5歳になったばかりのある日。私は珍しくお父様におねだりをした。朝から王宮に出かけていたお父様を、玄関で待ち構えて突撃する。
「お父様! 家庭教師の先生から教わった、神の石碑という物を見に行きたいのです。城下の公園内にあるのでしょう?」
「勉強熱心なのは感心だが、あんな物見たって何にもならないぞ。そんな暇があるのなら少しでも良い縁談ができるように己を磨きなさい」
全く取り合ってくれないお父様。当然想定内なので、用意しておいた次の言葉を投げかける。

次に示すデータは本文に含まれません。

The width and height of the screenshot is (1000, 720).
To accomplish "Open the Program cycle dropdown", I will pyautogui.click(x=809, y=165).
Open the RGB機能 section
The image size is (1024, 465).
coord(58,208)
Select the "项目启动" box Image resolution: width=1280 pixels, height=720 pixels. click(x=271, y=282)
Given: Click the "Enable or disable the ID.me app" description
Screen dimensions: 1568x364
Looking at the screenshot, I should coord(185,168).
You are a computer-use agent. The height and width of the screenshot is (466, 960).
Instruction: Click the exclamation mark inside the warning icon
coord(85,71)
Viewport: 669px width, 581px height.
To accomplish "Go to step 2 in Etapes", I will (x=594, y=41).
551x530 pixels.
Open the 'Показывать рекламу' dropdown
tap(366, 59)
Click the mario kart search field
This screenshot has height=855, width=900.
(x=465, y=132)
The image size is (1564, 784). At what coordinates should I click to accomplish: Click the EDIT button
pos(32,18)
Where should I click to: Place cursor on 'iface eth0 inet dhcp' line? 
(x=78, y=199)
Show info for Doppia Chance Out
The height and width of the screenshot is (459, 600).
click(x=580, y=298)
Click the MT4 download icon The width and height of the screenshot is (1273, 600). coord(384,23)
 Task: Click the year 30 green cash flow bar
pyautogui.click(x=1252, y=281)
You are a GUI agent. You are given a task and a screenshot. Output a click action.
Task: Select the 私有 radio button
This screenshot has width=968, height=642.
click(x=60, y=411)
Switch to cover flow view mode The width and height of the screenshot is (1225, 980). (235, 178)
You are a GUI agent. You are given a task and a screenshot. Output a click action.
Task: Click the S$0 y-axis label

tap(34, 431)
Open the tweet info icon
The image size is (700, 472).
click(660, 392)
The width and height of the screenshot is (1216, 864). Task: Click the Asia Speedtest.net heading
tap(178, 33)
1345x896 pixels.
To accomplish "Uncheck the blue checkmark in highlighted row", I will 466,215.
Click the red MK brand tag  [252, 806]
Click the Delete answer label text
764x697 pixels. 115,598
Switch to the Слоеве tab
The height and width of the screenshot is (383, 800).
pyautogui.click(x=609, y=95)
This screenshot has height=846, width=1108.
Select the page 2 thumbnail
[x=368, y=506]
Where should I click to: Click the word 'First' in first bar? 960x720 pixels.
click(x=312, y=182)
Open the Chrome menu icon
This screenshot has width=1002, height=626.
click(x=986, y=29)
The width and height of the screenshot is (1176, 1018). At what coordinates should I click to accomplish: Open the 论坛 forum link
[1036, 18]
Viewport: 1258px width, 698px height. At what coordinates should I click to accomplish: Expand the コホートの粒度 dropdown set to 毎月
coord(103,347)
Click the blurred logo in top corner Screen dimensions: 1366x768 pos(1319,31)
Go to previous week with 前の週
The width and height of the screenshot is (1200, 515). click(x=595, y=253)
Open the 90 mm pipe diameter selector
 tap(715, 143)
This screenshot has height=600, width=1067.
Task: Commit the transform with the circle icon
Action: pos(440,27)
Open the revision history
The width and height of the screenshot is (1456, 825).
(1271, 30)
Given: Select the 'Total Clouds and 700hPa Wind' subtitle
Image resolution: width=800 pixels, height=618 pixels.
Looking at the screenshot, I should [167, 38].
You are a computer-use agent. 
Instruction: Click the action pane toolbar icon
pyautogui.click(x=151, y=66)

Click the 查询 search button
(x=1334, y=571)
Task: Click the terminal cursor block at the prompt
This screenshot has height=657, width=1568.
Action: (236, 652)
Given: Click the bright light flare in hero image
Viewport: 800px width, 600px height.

「良い縁談のためにも、見に行かせてくださいませ。石碑を見学してスケッチし、信仰心も絵心もある勉強熱心な令嬢だと思ってもらいたいのです」
王族は絶対に嫌と拒絶の言葉を吐く私に、良い縁談をと必死に走り回っているお父様は……縁談を理由にされると弱い。私の言葉を聞いて「ふぅむ……」と悩み出したお父様の姿を見て、次の言葉で畳み掛ける。
「と言いますのも、将来結婚するお相手は中身が賢いお方が良いと思っておりますの。宰相の家系として有名なメディス侯爵家とか、研究者肌のアデム伯爵家も捨て難いですわ」
王族に嫁ぐ事のみを拒否してきた私の口から、希望の家柄が出るのは初めてだった。しかも王族には敵わなくとも、家柄等を考えれば文句無しのチョイスのはず。お父様は内心嬉々としているだろう。勿論、私が彼らに恋しているわけではなく、王族に……バートン様に嫁がなくて良い選択肢として考え抜いた相手というだけだ。
「……少しだけだぞ。護衛を連れて出て、尚且つ縁談のアピールポイントとなるよう丁寧にスケッチしてきなさい」
やっぱり縁談という言葉に弱いお父様は許可を出してくれた! にっこりと5歳らしい笑顔でお父様を見上げる。
「ありがとうございます。お父様が感心するような素晴らしい絵を仕上げて参りますわ。だからお父様は、私の婚約者として、『賢くて誠実』なお方を探してくださいね」
決してバートン様のようなお方は連れてこないでください。とは言えなかった。